5. Just to be super sure, I also calculated the length of each side using the distance formula (which is like the Pythagorean theorem in 3D):
* Length of AB = $\sqrt{(-6)^2 + (-2)^2 + 3^2} = \sqrt{36+4+9} = \sqrt{49} = 7$
* Length of BC = $\sqrt{(-2)^2 + 3^2 + (-6)^2} = \sqrt{4+9+36} = \sqrt{49} = 7$
* Length of CD = $\sqrt{6^2 + 2^2 + 1^2} = \sqrt{36+4+1} = \sqrt{41}$
* Length of DA = $\sqrt{2^2 + (-3)^2 + 2^2} = \sqrt{4+9+4} = \sqrt{17}$
Since the lengths of opposite sides (like AB which is 7 and CD which is $\sqrt{41}$) are not equal, this also confirms that it's not a parallelogram.

6. Since it's not a parallelogram, it can't be a square, rhombus, or rectangle. So, the correct answer is (d) None of these.

Alternative answer

Answer: (d) None of these Explain
This is a question about figuring out what kind of a shape we have when we know where its corners are in 3D space, using something called "position vectors" and understanding the properties of different quadrilaterals like squares, rhombuses, and rectangles . The solving step is:

First, I like to think about what makes each shape special.
* A **square** has all four sides the same length, and its opposite sides are parallel.
* A **rhombus** also has all four sides the same length, and its opposite sides are parallel. (Like a squished square!)
* A **rectangle** has opposite sides that are the same length and parallel, and its corners are perfectly square (90 degrees).
* A **parallelogram** (which squares, rhombuses, and rectangles all are) has opposite sides that are parallel and equal in length.

My plan was to check the lengths of all the sides and see if they match any of these patterns.
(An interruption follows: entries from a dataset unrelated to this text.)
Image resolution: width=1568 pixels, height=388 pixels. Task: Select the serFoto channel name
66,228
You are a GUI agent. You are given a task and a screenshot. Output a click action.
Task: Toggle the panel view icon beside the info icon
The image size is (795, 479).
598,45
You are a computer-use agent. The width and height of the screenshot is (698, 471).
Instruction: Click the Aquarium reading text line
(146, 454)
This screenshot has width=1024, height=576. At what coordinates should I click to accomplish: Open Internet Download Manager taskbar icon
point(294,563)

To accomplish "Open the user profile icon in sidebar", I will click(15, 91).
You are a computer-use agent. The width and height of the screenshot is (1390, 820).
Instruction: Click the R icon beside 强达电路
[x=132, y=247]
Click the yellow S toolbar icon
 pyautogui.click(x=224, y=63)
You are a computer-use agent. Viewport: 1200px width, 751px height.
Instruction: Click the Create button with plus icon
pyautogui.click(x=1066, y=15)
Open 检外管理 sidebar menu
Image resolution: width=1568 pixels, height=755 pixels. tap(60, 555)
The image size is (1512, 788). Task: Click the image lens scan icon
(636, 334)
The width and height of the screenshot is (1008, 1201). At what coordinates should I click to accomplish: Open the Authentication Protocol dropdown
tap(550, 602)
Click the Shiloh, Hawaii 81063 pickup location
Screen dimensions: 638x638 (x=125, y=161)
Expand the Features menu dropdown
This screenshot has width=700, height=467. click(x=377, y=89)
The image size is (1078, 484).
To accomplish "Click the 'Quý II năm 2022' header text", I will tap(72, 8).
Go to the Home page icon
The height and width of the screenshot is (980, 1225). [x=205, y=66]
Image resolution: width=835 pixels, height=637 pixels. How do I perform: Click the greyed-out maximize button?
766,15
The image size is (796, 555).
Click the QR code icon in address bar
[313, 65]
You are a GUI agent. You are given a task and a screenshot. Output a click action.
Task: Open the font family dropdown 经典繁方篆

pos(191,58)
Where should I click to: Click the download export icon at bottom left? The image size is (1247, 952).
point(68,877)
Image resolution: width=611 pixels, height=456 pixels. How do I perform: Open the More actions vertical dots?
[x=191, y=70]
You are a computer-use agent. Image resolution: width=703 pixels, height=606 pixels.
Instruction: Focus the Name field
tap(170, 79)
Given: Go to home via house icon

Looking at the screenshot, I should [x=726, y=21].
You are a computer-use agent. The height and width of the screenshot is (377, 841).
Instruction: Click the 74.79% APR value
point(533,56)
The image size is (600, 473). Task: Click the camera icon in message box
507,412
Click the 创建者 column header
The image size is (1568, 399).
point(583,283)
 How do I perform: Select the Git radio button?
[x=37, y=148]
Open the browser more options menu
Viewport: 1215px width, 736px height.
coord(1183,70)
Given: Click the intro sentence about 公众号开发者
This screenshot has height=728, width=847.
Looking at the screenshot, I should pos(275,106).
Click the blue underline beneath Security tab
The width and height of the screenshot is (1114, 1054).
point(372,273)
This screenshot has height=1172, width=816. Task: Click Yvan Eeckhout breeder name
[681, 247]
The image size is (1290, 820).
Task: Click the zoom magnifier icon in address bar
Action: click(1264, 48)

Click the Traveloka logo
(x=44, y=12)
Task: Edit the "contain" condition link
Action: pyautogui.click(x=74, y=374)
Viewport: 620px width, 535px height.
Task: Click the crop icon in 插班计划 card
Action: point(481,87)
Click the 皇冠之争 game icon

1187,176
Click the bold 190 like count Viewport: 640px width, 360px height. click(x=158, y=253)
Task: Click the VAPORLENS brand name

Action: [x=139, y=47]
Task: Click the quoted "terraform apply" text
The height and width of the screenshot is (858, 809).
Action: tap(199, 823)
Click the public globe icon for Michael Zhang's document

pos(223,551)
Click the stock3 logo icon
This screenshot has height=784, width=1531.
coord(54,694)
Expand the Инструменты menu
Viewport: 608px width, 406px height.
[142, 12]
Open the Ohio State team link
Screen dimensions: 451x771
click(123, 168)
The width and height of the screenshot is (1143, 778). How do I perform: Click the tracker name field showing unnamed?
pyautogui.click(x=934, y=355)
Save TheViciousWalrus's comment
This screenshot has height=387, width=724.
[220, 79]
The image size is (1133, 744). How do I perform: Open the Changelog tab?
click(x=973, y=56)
1. **Find the vectors for each side:**
* To go from A to B (vector AB), I subtract A's position from B's: `B - A = (1-7, -6-(-4), 10-7) = (-6, -2, 3)`.
* To go from B to C (vector BC): `C - B = (-1-1, -3-(-6), 4-10) = (-2, 3, -6)`.
* To go from C to D (vector CD): `D - C = (5-(-1), -1-(-3), 5-4) = (6, 2, 1)`.
* To go from D to A (vector DA): `A - D = (7-5, -4-(-1), 7-5) = (2, -3, 2)`.

2. **Calculate the length (magnitude) of each side:**
* Length of AB = `sqrt((-6)^2 + (-2)^2 + 3^2) = sqrt(36 + 4 + 9) = sqrt(49) = 7`.
* Length of BC = `sqrt((-2)^2 + 3^2 + (-6)^2) = sqrt(4 + 9 + 36) = sqrt(49) = 7`.
* Length of CD = `sqrt(6^2 + 2^2 + 1^2) = sqrt(36 + 4 + 1) = sqrt(41)`.
* Length of DA = `sqrt(2^2 + (-3)^2 + 2^2) = sqrt(4 + 9 + 4) = sqrt(17)`.

3. **Compare the side lengths to see what kind of shape it is:**
* Are all sides the same length? No, because we have 7, 7, `sqrt(41)`, and `sqrt(17)`. So, it's not a square or a rhombus.
* Are opposite sides equal in length? No, because `AB = 7` but `CD = sqrt(41)`, and `BC = 7` but `DA = sqrt(17)`. Since opposite sides are not equal, it can't even be a parallelogram (which means it can't be a rectangle, square, or rhombus either!).

Since it doesn't fit the rules for being a square, rhombus, or rectangle, the answer has to be (d) None of these!